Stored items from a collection
↓
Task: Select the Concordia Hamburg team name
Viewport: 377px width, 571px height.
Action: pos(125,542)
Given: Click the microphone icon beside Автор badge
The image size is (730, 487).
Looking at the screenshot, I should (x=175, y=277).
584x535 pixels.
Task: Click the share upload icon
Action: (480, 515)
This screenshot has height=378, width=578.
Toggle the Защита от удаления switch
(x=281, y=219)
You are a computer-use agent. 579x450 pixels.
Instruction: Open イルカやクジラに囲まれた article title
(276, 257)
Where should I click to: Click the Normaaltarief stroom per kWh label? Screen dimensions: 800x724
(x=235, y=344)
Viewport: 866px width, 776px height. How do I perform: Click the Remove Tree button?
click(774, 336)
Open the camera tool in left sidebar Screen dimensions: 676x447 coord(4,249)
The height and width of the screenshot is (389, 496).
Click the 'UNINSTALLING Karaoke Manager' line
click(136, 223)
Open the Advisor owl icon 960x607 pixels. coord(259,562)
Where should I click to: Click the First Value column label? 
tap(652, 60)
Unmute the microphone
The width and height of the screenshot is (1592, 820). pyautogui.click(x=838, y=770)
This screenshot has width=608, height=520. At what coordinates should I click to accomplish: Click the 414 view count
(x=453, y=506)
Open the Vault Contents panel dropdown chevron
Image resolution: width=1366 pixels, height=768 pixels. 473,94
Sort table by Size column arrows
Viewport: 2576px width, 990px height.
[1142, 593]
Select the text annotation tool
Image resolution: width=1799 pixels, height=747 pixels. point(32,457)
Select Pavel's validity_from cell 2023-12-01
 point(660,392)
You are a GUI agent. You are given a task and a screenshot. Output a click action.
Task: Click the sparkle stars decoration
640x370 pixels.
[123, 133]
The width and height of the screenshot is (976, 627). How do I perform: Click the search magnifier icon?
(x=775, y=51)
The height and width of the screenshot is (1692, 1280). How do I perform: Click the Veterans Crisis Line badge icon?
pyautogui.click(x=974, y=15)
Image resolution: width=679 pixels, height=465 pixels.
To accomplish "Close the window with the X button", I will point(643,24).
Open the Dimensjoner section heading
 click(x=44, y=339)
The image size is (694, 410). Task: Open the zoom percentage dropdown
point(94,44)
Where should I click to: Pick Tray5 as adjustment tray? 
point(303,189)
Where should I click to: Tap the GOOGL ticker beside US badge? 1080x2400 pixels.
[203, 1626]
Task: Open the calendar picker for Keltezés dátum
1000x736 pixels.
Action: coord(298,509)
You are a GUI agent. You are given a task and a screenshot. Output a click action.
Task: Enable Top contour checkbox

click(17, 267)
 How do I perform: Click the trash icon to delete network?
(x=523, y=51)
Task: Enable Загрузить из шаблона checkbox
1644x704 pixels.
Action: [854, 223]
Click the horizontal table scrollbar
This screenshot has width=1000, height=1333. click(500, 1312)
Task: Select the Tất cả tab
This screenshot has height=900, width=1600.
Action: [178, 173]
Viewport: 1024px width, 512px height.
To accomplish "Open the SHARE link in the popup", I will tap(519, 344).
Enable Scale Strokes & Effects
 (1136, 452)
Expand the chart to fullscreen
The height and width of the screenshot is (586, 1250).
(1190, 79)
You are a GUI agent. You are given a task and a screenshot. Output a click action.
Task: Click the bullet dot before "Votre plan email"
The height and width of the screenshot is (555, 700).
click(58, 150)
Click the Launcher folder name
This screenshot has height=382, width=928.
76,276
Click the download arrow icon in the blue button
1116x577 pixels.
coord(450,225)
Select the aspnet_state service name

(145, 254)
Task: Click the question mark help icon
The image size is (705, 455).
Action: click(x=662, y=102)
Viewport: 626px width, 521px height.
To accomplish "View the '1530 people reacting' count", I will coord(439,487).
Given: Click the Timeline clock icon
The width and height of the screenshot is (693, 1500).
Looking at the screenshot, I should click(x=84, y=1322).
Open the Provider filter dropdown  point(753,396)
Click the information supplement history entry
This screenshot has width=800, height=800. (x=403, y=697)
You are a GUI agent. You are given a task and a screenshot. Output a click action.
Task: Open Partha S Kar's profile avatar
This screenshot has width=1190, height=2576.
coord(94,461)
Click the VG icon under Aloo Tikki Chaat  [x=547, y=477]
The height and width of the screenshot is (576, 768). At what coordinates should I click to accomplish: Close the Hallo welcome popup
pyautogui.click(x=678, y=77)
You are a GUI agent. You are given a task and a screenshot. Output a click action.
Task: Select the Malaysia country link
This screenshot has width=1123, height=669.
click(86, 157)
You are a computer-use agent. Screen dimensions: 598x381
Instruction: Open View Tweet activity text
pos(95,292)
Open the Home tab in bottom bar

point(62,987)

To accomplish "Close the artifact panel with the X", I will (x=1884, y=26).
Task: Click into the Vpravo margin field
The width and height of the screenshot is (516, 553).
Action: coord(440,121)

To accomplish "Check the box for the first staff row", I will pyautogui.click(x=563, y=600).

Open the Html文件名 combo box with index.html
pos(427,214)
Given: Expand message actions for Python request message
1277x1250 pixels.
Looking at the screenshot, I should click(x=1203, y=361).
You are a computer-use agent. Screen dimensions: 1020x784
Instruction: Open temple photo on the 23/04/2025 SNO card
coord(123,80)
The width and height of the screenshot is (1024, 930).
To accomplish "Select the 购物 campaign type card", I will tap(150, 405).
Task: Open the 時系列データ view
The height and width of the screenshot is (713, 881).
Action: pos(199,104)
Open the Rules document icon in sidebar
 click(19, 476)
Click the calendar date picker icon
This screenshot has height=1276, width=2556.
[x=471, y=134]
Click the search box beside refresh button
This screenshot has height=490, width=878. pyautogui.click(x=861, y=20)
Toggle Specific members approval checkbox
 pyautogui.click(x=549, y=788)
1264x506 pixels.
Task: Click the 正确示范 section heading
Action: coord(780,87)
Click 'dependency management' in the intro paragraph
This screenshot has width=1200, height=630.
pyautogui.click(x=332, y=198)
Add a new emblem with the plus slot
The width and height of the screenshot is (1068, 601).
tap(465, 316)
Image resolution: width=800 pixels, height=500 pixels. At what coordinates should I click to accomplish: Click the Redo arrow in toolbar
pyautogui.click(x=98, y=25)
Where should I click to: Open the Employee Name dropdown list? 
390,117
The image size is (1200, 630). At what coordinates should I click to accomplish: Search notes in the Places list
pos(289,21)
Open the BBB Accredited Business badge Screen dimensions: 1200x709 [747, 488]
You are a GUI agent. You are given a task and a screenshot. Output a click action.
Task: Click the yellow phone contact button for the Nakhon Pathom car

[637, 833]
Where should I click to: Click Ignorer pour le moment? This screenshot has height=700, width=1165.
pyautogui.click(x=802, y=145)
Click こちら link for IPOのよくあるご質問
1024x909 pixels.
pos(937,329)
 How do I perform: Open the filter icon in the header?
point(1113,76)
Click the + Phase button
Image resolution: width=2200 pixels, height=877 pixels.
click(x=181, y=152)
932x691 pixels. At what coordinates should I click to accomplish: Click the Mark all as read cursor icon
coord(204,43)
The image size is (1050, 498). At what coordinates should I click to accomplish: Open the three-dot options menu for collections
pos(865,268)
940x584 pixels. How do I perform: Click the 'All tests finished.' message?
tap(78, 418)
↑
# Activity
If a line in the records includes the string "computer", copy it.

# Output of the exercise
You are a computer-use agent. 579x450 pixels.
You are a computer-use agent. Screen dimensions: 598x381
You are a computer-use agent. Screen dimensions: 1020x784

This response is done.